TO-DO LIST
(A) Substitute "film" for "movie" in the blog post below, and write out the passage from "i don't really" up to and including "movie,headed to bugis." with that change made.
(B) Continue the blog post below, beginning after its final line.

TEXT EXCERPT

# # # #

Friday, June 24, 2005
watched initial d ytd.okay lar,other den edison chen and the speeding of cars and so many eye candies....and maybe a LIL(like 0.000000000000000000000001%)of jay chou,nth much of a storyline.but i gotta admit tt his songs are nice.
i don't really enjoyed the movie because,before of the movie alone,my mood is kinda spoilt alr.i shall not go into further details..
and PMSPMSPMSPMSPMS.
all the lil boys and girls sitting all ard us were like gushing like fuck,spoiling the movie.laughing at all the not-so-funny parts like its downright hilarious.got me so damn irritated.
and i was muttering really loud,being sarcastic and all.but their skins are quite thick,they can actually pretend not to hear and continue yakking away.GRRRR.
but the sight of my chen guan xi kinda calm me down a lil..(siiigggggghhhhhhhsssss*)
after the movie,headed to bugis.
PMS again.yea yea,maybe its just an excuse,i do have my reasons.
but ugh wtf.

# # # #

(Entries on where items appear)
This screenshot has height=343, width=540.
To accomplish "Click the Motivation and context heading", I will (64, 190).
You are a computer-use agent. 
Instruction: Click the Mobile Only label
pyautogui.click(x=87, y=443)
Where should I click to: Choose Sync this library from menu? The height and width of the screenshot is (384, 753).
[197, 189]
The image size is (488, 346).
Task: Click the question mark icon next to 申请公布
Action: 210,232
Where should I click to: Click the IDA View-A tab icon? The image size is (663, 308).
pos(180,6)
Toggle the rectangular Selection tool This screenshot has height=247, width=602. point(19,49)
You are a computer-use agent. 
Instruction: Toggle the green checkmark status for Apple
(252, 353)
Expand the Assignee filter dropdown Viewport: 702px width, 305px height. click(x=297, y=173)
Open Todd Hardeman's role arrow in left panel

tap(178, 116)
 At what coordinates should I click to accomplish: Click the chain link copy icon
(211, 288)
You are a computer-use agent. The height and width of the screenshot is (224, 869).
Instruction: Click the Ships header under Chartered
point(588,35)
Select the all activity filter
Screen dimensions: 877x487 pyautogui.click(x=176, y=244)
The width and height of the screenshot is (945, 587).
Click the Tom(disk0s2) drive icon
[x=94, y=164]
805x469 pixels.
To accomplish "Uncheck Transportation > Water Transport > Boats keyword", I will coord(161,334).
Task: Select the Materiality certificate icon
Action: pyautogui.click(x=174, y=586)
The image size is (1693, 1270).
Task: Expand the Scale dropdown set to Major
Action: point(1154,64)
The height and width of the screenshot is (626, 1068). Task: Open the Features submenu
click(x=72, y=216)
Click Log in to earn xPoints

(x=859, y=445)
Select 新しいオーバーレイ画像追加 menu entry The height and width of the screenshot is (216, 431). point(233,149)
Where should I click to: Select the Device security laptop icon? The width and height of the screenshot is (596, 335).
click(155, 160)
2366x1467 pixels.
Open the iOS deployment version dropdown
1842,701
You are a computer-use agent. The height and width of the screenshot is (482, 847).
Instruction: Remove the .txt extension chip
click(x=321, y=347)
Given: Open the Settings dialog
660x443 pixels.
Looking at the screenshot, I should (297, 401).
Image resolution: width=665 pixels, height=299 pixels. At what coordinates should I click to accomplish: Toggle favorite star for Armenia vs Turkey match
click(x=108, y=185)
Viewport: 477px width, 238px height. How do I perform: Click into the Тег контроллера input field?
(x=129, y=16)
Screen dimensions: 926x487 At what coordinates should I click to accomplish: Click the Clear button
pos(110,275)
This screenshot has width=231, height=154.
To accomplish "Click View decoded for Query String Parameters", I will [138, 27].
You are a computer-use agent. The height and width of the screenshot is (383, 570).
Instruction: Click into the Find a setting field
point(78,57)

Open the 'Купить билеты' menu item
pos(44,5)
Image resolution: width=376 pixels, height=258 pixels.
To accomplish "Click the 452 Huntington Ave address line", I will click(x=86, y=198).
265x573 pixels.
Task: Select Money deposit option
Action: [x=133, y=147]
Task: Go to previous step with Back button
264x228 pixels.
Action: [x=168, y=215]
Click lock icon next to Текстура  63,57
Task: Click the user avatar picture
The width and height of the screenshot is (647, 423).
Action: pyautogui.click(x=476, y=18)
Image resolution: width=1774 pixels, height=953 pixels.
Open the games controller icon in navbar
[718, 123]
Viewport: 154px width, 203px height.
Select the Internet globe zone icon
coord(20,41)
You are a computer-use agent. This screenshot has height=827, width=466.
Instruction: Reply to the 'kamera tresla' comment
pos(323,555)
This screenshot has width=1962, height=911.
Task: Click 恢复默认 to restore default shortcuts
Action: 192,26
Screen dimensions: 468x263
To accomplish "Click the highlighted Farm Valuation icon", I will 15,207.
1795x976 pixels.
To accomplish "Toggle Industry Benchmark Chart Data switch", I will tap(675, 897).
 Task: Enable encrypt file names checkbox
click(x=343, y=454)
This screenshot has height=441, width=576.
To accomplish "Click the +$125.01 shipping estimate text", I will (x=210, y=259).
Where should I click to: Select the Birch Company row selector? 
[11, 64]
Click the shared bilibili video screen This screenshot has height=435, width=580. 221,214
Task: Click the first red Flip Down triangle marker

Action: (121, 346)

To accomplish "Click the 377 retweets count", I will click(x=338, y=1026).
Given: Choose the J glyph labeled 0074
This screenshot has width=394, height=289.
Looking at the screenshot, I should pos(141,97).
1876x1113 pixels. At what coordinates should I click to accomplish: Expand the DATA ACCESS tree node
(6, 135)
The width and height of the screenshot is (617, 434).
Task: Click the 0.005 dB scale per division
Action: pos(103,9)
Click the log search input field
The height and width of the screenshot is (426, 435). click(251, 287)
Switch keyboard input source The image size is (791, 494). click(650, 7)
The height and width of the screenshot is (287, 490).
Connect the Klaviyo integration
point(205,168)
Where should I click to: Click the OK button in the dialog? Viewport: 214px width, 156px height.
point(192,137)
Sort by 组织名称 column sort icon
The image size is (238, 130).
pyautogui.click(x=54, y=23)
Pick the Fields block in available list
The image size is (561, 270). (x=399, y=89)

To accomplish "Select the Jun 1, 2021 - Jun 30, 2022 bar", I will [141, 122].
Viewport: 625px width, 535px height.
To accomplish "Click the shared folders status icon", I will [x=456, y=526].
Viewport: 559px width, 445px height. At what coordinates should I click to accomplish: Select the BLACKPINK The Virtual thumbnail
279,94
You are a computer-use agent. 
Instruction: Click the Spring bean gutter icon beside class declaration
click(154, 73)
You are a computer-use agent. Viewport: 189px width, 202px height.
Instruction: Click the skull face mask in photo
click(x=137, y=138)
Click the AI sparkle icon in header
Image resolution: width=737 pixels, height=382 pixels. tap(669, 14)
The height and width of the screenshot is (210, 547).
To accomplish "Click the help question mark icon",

# # # #

ANSWERS
(A)
i don't really enjoyed the film because,before of the film alone,my mood is kinda spoilt alr.i shall not go into further details..
and PMSPMSPMSPMSPMS.
all the lil boys and girls sitting all ard us were like gushing like fuck,spoiling the film.laughing at all the not-so-funny parts like its downright hilarious.got me so damn irritated.
and i was muttering really loud,being sarcastic and all.but their skins are quite thick,they can actually pretend not to hear and continue yakking away.GRRRR.
but the sight of my chen guan xi kinda calm me down a lil..(siiigggggghhhhhhhsssss*)
after the film,headed to bugis.

(B)
sometimes its like a chain reaction thingy u noe,u started like that,and it completely spoils my mood.
u noe when i initially saw ya i was very happy and quite excited to go watch the show.
and sometimes it just stays thr throughout.
its not just of how u behaved fer tt moment only.its practically the whole day.
if u've said so earlier,maybe i can be a lil understanding.
u don't expect me to go mind-guessing and all right.
im not pissed.i just don't want tt to happen again.
lets just say its not the first time.its like im really looking forward to meet up,and i ended up feeling otherwise.if u feel tt u wanted to spend more time with ur classmates,its okay.pls don't meet up and den make everything so freaking difficult.i mean,afterall,u initiated meeting up first sometimes u noe.
and schoolwork is pissing me off as well.
im way lagging behind.
econs SUXXX totally.
i feel so incredibly stupid.
and today's lesson is crap.
i woke up early so tt i can get to class early and the bloody tutor wil shut his trap.
but suddenly had a stomach-ache while on my way thr.
SUAYYY.
and he keep harping on it.like wtf,i DID wake up early JUST fer today okay?
and he left the class after a quarrel with one of my classmates.
i mean,ya he got a better job to chose from then this.SO WHAT?he chose to be a teacher din he?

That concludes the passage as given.